Each principle traces back centuries. The 12th-century Dutch mill’s fantail automatically oriented the cap into the wind — an early form of yaw control. The 1888 Brush turbine used a commutator to regulate DC output — a precursor to modern converters. Today’s turbines apply these same principles at industrial scale, governed by ISO 61400 standards and validated in wind tunnels like the one at DTU Risø (Denmark), which tests blades up to 100 meters long.

People Also Ask

Who invented the first wind turbine?

Scottish academic James Blyth built the first wind turbine to generate electricity in 1887. His 10-meter-tall device powered his home in Marykirk, Scotland. Charles F. Brush independently built a larger, more powerful turbine in Cleveland, Ohio, in 1888.

Were windmills used before electricity?

Yes — for over 1,200 years. Persian panemone windmills (7th–9th century) ground grain and pumped water. European horizontal-axis windmills (12th century onward) performed milling, sawing, and drainage — especially in the Netherlands and England.

When did wind turbines become commercially viable?

Commercial viability emerged gradually: Denmark achieved cost parity with diesel generation by 1985 for small turbines; onshore wind reached grid parity in many U.S. and EU regions by 2012–2014; offshore wind achieved parity in the UK and Germany by 2020–2022.

What’s the difference between old windmills and modern turbines?

Old windmills were mechanical devices optimized for torque and low-speed operation.
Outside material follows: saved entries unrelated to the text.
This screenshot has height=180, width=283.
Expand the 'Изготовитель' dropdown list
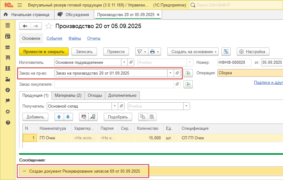point(123,62)
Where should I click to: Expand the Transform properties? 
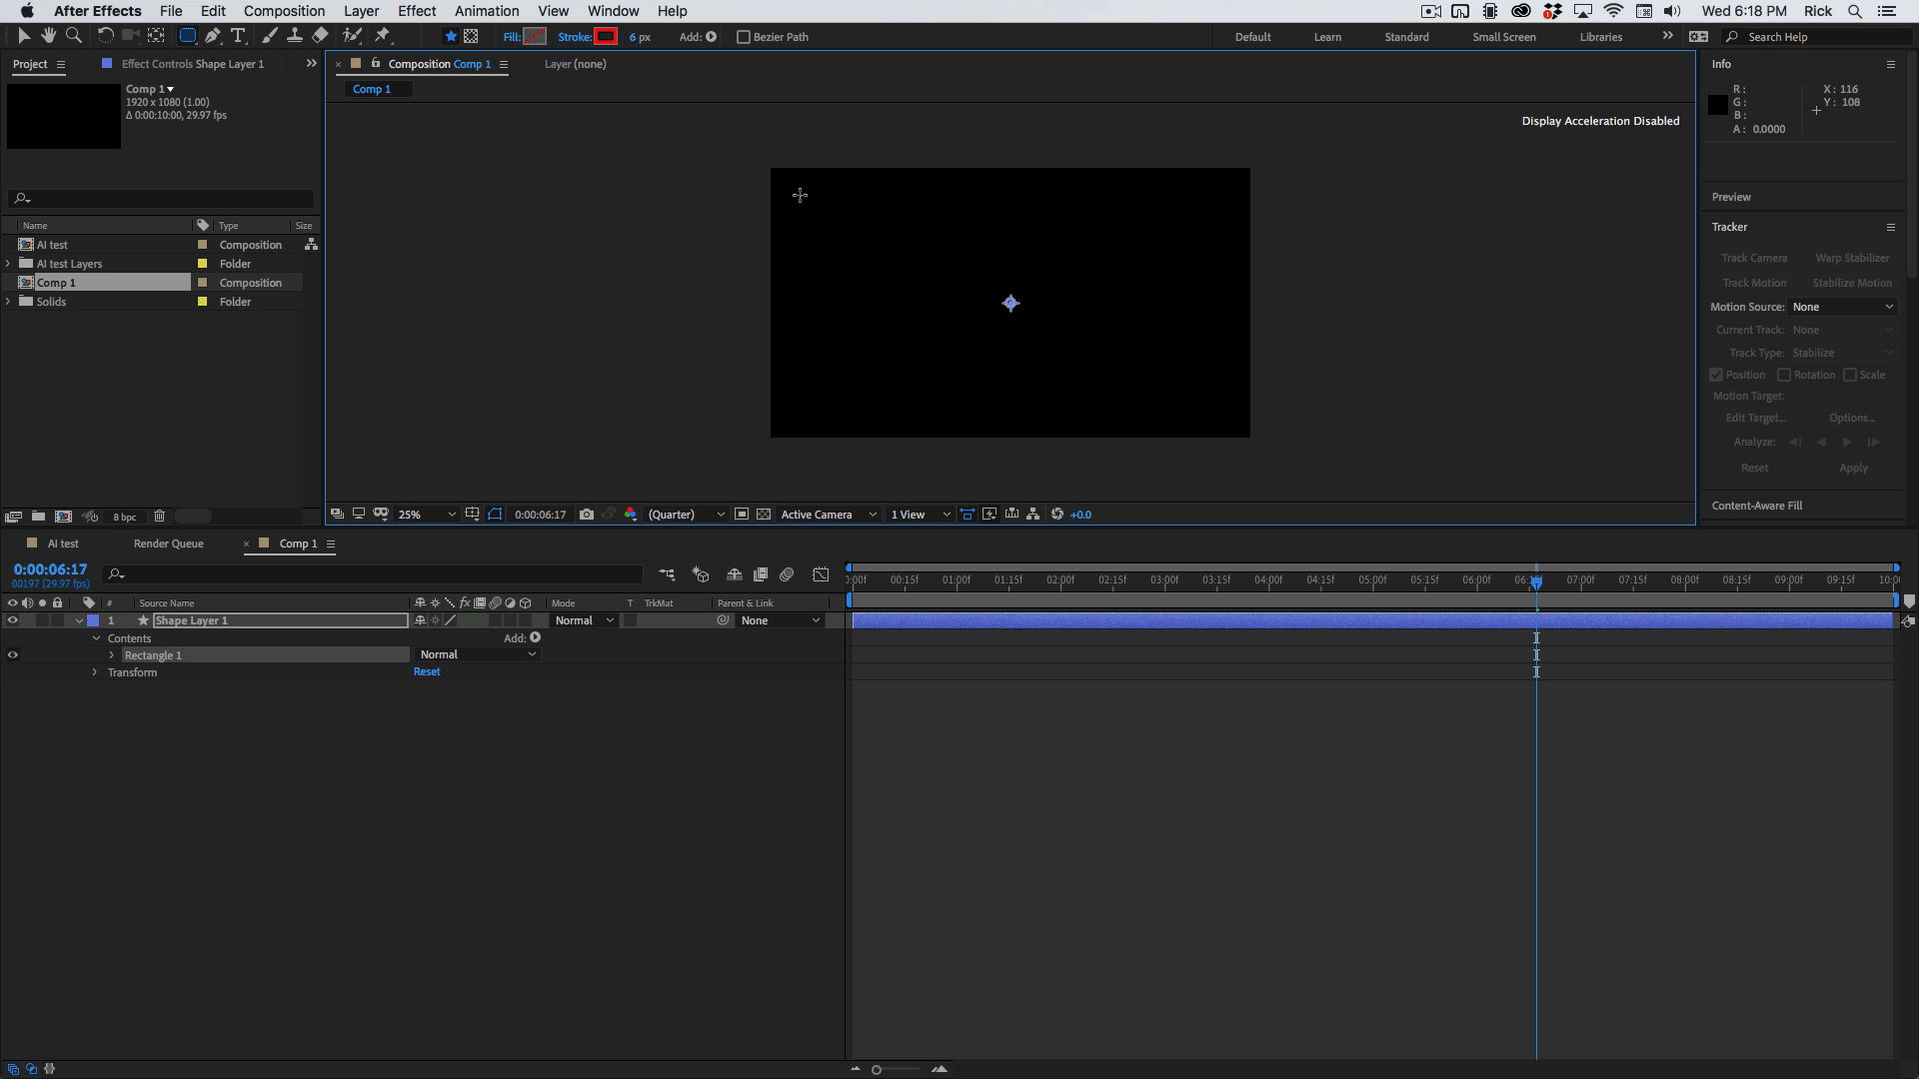[x=96, y=672]
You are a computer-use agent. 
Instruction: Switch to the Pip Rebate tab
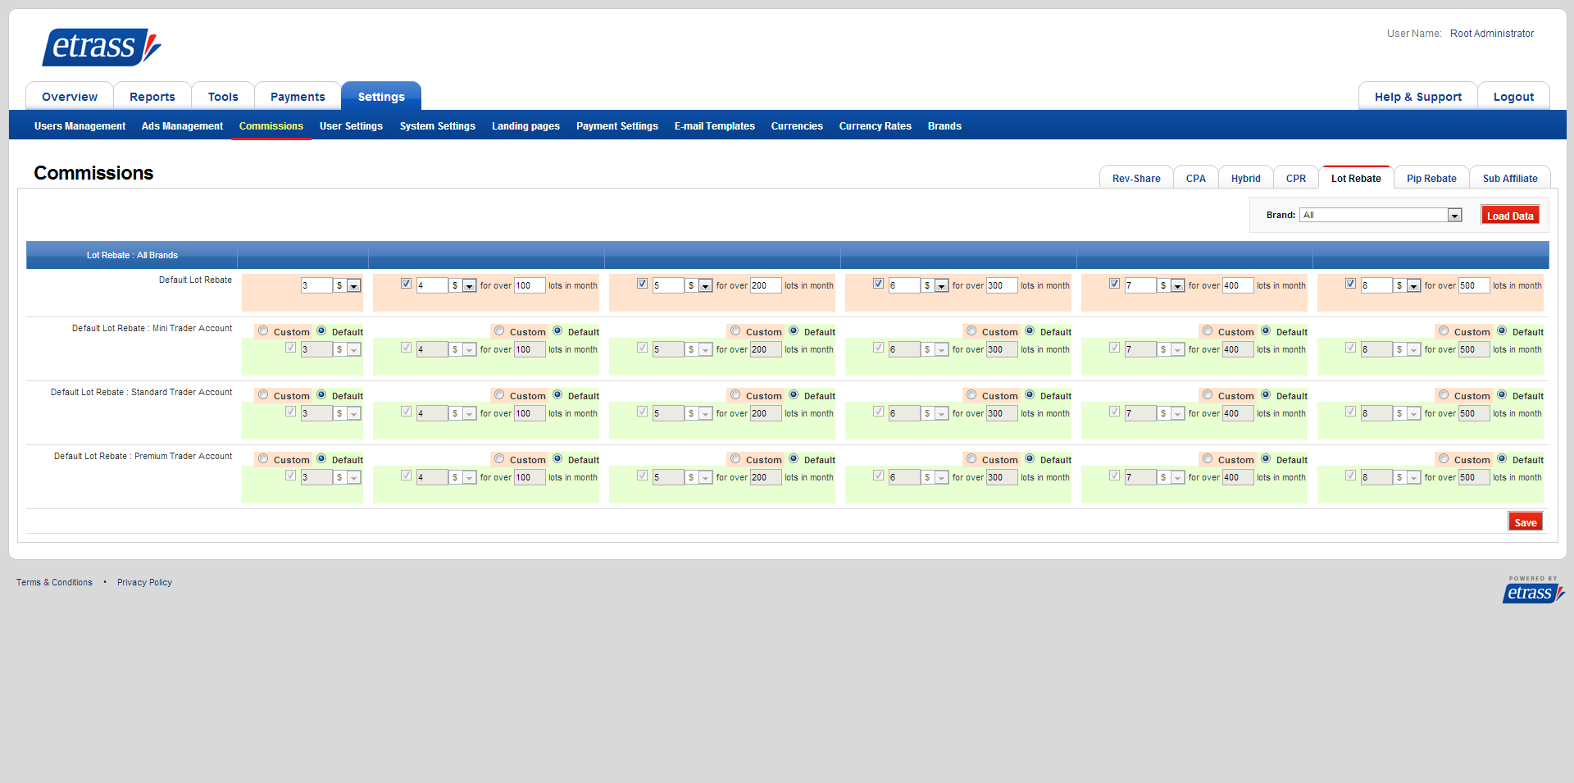[x=1431, y=178]
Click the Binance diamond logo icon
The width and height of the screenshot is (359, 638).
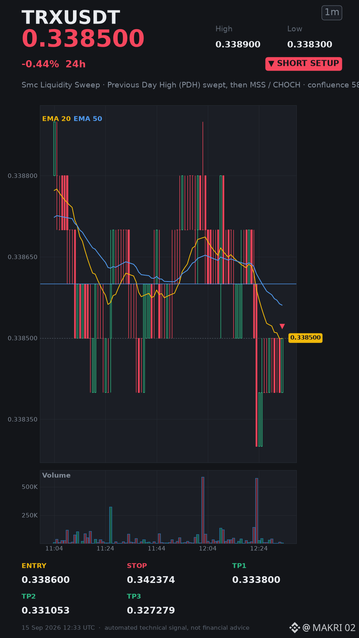tap(294, 628)
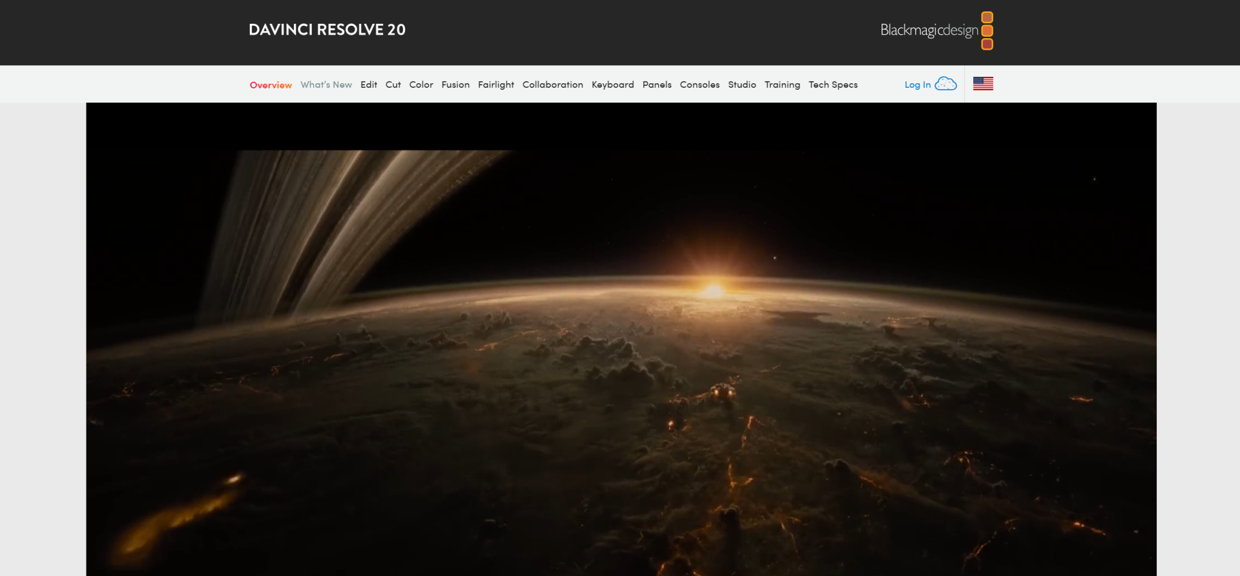Navigate to the Fusion tab
This screenshot has height=576, width=1240.
(455, 85)
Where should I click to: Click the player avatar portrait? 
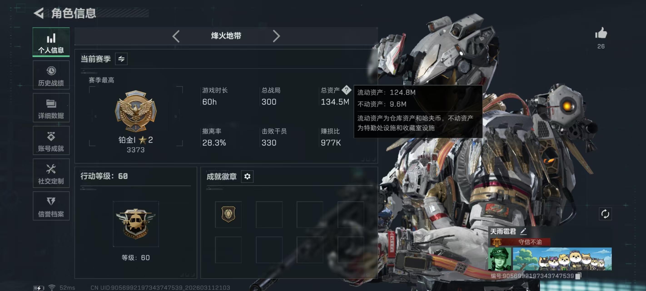coord(500,259)
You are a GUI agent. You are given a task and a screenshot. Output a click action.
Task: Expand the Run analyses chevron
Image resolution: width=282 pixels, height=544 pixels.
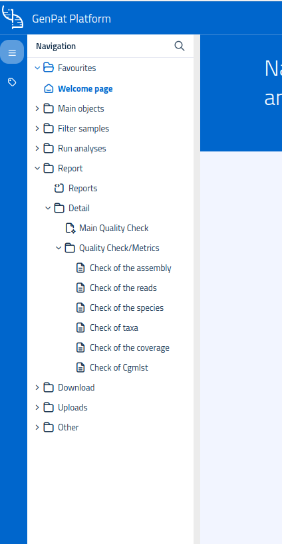(37, 149)
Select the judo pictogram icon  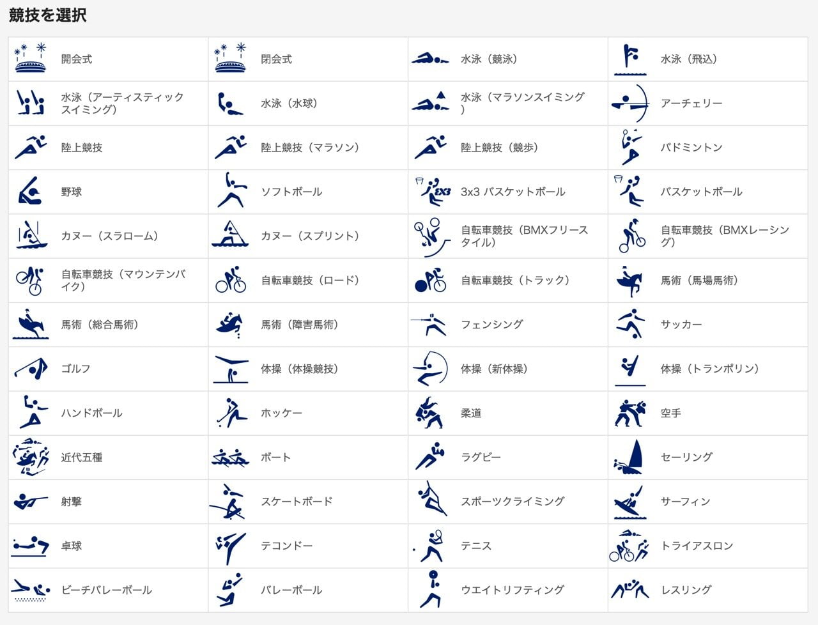429,413
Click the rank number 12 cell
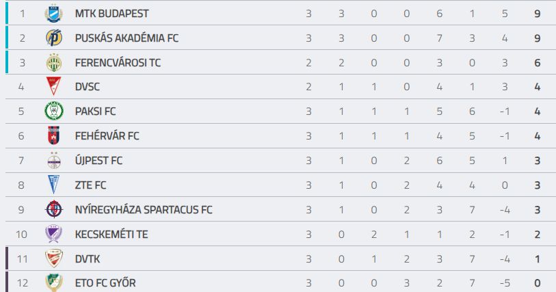556x292 pixels. (23, 283)
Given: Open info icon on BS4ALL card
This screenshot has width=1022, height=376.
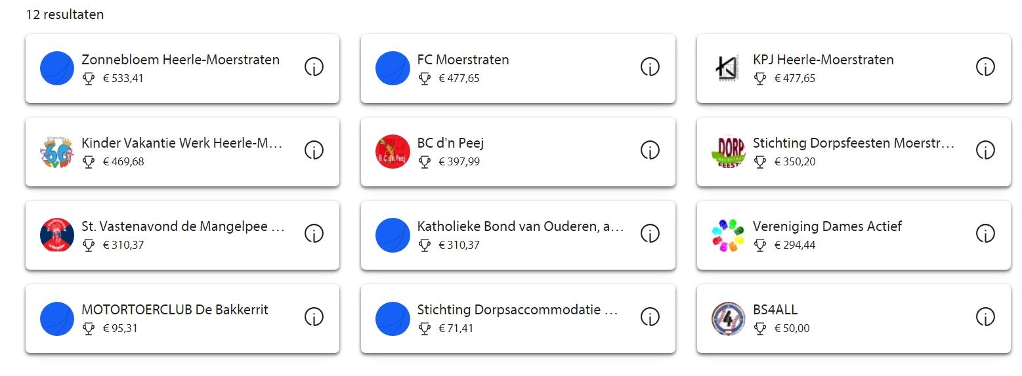Looking at the screenshot, I should [985, 317].
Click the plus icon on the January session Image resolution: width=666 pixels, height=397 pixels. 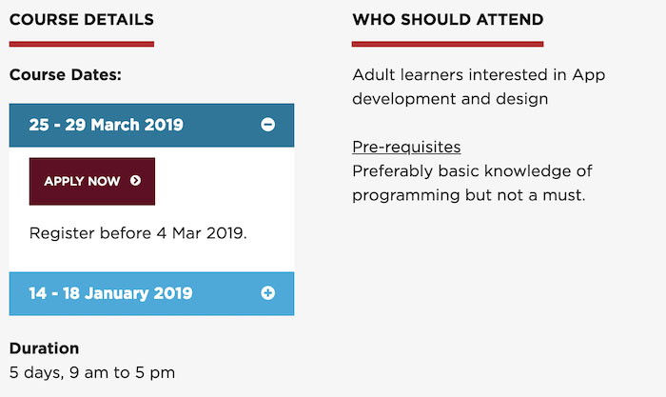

Modern turbines are aerodynamically optimized generators designed for high-speed rotation, grid synchronization, remote monitoring, and 25+ year lifespans — with power electronics replacing gears in many direct-drive models.

How efficient are modern wind turbines compared to early ones?

Early Persian mills achieved ~7–12% efficiency. Brush’s 1888 turbine reached ~17%. Today’s best turbines convert 45–52% of wind’s kinetic energy into electricity — approaching the Betz limit of 59.3%.

Which country pioneered modern wind turbine manufacturing?

Denmark. Through cooperatives and state support, Danish firms like Vestas (founded 1945 as a steelworks, entered wind in 1979) and Bonus Energy (founded 1980, acquired by Siemens in 2004) developed the first mass-producible, grid-compatible turbines in the 1980s.